* Exercise instructions *
Filter the records down to the lines that hold the word "next", and copy each of those lines.

(Saved data entries)
========

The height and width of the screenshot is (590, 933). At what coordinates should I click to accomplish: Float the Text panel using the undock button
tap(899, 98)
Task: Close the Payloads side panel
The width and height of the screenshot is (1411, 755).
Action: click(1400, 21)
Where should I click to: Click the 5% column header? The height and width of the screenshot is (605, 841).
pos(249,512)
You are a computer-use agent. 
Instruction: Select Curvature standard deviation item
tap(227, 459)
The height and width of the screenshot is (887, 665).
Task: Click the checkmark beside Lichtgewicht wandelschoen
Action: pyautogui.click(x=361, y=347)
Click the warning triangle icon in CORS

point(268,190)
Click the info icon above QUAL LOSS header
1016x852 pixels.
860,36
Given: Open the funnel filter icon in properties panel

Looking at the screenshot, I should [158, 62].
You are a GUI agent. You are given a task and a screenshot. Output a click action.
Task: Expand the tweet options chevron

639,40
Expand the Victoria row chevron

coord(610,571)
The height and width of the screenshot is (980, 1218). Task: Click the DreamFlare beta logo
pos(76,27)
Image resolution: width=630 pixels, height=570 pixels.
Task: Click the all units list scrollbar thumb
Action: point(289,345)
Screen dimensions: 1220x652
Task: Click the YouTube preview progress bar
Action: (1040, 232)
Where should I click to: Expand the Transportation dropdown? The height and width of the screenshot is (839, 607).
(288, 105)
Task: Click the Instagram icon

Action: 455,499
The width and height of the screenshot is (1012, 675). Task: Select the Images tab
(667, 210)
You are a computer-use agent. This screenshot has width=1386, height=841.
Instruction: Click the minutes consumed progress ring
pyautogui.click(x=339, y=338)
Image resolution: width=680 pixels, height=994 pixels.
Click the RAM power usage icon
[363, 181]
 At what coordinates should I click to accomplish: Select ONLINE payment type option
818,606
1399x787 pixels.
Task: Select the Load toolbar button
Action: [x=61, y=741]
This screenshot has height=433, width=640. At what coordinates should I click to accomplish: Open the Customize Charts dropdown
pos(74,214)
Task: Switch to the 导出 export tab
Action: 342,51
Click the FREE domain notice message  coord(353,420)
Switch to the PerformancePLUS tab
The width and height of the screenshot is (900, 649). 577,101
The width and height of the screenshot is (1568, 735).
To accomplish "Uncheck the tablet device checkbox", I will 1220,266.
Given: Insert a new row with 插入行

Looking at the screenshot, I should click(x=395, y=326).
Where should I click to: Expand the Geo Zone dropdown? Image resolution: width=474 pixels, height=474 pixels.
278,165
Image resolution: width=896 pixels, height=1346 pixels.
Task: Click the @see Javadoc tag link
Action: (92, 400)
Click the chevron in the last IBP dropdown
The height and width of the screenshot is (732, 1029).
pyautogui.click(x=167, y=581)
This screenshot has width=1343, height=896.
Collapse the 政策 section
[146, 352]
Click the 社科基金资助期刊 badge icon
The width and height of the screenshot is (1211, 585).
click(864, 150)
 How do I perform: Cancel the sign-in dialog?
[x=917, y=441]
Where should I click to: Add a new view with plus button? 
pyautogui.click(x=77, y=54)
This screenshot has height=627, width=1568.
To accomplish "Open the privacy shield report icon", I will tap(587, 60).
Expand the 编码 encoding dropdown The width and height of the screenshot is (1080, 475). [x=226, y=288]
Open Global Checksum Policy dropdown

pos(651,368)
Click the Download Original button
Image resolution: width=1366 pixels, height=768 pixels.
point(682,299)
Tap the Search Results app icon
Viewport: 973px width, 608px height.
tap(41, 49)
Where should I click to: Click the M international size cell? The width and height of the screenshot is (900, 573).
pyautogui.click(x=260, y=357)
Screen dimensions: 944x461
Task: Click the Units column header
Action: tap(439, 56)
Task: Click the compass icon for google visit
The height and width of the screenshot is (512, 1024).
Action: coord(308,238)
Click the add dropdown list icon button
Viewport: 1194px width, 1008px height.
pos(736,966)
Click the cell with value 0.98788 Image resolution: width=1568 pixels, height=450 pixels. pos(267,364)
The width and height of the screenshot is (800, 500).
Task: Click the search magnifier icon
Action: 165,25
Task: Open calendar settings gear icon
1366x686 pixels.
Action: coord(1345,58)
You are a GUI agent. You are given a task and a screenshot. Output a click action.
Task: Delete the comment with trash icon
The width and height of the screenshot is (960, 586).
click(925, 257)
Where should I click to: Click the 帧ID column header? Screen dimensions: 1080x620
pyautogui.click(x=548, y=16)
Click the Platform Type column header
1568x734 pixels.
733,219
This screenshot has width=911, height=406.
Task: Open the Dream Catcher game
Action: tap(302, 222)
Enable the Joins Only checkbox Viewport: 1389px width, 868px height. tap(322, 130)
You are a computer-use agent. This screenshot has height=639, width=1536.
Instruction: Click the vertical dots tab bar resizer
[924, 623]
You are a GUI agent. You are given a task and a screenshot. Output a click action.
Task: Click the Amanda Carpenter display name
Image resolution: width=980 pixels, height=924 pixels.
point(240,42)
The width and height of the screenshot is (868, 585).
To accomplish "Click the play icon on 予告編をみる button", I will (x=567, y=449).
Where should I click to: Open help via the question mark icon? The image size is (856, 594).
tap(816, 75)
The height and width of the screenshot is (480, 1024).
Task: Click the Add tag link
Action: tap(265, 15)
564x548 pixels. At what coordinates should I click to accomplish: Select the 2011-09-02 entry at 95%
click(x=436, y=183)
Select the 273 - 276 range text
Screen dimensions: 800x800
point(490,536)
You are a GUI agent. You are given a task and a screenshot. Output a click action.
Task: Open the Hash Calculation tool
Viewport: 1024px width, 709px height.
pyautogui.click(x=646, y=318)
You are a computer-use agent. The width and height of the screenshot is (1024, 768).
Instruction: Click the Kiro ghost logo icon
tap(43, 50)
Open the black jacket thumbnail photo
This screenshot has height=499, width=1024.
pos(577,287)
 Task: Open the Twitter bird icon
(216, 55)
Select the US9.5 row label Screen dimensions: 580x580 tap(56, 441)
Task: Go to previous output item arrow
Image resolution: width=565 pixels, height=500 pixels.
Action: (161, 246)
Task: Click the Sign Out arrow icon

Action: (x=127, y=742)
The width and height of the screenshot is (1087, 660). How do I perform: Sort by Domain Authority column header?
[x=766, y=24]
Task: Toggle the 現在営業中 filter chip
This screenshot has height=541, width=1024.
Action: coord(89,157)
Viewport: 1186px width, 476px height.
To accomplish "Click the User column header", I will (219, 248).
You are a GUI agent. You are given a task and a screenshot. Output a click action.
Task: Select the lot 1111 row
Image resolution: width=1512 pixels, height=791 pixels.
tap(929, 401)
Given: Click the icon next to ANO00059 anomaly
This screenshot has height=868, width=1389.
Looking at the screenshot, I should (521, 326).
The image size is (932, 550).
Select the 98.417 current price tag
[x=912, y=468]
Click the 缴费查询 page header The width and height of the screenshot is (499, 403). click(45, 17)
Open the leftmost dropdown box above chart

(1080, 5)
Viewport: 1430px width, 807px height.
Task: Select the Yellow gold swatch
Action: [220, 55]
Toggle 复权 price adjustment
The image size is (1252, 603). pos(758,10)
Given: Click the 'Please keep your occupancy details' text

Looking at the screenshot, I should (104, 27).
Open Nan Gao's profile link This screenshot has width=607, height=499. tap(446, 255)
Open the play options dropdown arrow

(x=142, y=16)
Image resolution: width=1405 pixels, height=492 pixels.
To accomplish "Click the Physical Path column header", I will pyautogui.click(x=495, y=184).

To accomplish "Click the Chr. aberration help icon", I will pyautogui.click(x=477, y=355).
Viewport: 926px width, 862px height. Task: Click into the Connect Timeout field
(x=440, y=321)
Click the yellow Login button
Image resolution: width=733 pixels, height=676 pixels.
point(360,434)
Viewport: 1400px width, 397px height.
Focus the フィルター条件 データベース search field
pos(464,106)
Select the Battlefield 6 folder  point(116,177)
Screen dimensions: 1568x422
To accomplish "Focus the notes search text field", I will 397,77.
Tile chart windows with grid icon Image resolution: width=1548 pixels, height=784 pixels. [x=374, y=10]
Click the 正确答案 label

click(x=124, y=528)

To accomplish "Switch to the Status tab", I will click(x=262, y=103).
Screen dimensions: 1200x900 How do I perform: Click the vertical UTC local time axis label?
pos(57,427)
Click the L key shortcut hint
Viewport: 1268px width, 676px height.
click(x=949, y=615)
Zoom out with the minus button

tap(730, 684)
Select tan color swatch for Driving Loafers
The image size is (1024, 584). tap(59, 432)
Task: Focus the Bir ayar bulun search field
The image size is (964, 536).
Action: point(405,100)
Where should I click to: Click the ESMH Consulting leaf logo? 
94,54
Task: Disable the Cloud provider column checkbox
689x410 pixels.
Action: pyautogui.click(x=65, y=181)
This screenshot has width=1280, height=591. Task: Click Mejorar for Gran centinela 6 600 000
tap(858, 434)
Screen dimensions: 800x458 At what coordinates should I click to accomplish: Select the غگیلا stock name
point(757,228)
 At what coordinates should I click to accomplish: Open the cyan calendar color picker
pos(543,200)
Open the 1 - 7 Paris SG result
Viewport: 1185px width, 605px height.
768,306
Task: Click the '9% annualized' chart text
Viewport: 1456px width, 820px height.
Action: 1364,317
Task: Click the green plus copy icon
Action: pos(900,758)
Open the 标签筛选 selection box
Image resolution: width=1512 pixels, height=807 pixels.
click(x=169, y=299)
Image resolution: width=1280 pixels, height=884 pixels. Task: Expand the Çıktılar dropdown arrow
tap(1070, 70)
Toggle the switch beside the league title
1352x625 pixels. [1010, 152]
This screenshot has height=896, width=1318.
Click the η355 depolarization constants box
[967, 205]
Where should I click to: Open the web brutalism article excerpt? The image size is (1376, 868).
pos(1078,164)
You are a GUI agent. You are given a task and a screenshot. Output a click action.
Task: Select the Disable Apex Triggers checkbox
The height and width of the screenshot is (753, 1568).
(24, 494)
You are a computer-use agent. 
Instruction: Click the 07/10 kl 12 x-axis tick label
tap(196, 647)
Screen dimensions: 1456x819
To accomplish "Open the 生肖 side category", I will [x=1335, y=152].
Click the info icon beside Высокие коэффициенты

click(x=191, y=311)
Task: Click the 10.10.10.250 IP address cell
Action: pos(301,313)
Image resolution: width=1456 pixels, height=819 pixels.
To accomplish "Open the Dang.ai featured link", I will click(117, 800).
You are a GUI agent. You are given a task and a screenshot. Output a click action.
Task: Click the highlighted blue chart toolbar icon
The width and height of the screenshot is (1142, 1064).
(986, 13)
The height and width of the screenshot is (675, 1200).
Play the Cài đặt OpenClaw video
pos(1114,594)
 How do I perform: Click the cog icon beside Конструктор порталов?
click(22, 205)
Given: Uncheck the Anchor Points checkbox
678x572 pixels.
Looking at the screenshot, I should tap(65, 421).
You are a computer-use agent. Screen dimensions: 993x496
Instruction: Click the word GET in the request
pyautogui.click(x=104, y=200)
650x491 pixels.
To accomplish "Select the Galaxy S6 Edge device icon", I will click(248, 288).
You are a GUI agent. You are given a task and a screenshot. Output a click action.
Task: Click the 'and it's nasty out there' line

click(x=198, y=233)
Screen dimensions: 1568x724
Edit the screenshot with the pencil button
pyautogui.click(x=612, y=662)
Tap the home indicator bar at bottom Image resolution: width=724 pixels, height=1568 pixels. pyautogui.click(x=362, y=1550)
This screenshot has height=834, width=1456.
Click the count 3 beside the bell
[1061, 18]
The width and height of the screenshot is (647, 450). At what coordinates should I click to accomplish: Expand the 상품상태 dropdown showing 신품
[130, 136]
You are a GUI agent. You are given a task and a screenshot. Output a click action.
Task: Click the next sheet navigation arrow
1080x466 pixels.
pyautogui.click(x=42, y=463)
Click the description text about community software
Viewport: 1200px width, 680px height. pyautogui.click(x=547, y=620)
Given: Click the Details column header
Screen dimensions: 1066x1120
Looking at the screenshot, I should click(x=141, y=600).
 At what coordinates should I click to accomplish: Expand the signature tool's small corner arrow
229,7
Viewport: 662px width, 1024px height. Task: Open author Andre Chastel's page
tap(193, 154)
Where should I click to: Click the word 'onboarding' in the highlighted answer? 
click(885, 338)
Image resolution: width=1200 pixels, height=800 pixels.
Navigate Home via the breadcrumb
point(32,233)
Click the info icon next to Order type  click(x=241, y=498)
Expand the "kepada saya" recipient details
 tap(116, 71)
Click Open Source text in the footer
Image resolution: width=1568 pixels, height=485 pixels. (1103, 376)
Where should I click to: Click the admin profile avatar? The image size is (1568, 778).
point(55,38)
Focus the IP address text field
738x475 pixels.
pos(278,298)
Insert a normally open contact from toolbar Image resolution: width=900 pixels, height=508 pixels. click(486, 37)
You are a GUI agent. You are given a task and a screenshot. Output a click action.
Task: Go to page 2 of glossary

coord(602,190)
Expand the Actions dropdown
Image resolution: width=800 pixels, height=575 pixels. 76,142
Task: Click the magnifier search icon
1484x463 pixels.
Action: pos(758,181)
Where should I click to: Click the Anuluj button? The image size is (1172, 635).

========

* Answer for this exercise *
Given: Click the icon next to ANO00059 anomaly
Task: Click the next sheet navigation arrow
Click the info icon next to Order type  click(x=241, y=498)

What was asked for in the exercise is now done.